> **WORK INSTRUCTIONS**: Repeat the stretch of entries below from the line with "This screenshot has height=652, width=1160." through the line with "You are a computer-use agent. The". Include both ends and add nothing.

Collected data
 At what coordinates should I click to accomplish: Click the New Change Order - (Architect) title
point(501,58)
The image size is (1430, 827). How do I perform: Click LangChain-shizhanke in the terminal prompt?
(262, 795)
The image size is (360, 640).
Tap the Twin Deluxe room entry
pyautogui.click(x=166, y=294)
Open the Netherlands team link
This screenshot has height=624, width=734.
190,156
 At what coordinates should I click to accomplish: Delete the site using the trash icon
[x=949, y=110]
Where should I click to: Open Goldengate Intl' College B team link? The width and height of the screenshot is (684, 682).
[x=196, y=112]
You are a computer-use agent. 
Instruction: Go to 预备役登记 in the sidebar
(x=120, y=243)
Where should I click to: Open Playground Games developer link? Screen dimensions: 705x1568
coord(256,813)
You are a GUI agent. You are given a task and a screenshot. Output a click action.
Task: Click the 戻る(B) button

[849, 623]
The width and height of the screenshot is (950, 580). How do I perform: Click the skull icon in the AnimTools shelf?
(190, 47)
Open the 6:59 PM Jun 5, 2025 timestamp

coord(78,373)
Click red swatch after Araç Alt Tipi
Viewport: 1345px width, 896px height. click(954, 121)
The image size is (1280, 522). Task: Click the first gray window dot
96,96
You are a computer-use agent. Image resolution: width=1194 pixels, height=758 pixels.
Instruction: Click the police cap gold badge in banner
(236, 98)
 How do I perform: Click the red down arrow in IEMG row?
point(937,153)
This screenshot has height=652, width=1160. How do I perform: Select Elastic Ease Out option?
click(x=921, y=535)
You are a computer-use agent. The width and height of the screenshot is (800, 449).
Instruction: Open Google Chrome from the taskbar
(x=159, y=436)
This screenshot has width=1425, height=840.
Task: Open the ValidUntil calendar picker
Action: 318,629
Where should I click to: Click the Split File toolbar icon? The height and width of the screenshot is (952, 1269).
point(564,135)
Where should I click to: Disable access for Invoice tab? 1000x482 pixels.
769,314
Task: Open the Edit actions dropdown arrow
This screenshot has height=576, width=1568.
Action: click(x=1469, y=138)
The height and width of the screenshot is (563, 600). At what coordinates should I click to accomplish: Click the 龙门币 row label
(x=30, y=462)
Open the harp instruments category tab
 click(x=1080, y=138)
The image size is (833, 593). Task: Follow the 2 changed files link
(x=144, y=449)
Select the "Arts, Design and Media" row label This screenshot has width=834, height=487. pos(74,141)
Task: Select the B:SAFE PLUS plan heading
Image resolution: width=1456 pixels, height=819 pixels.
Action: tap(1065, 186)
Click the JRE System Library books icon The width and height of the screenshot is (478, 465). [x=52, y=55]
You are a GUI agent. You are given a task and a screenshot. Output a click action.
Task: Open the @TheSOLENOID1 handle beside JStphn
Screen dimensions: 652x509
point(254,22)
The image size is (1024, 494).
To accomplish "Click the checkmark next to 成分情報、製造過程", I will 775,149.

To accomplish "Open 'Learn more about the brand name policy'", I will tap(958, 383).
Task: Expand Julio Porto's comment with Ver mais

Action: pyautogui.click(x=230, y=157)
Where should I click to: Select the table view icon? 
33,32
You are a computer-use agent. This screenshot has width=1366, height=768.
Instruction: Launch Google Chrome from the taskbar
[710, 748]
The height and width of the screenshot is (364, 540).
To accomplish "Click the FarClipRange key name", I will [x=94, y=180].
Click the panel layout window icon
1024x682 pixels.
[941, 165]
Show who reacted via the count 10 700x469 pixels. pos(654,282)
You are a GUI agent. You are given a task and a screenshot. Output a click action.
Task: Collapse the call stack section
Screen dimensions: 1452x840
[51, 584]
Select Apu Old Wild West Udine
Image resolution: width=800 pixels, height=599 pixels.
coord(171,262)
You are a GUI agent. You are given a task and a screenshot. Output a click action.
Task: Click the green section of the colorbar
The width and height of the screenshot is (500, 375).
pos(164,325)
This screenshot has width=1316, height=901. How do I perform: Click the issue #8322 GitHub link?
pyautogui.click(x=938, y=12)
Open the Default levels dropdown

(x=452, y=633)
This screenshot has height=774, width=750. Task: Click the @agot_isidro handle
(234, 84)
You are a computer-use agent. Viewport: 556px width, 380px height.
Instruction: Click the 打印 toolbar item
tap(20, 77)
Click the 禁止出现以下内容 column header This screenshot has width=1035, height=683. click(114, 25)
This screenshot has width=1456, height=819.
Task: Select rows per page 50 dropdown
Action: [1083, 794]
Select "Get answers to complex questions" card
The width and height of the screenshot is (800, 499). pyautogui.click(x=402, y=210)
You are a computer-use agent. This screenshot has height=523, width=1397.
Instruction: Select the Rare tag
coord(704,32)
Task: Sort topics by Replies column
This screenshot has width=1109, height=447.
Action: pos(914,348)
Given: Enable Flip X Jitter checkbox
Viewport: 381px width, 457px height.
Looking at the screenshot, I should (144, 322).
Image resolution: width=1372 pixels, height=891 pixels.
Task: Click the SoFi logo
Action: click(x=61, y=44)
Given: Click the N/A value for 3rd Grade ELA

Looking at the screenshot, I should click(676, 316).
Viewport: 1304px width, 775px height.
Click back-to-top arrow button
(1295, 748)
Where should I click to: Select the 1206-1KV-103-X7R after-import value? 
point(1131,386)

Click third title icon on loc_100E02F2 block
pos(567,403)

> **SOLUTION BELOW**:
This screenshot has height=652, width=1160. How do I perform: Select Elastic Ease Out option?
click(x=921, y=535)
You are a computer-use agent. The width and height of the screenshot is (800, 449).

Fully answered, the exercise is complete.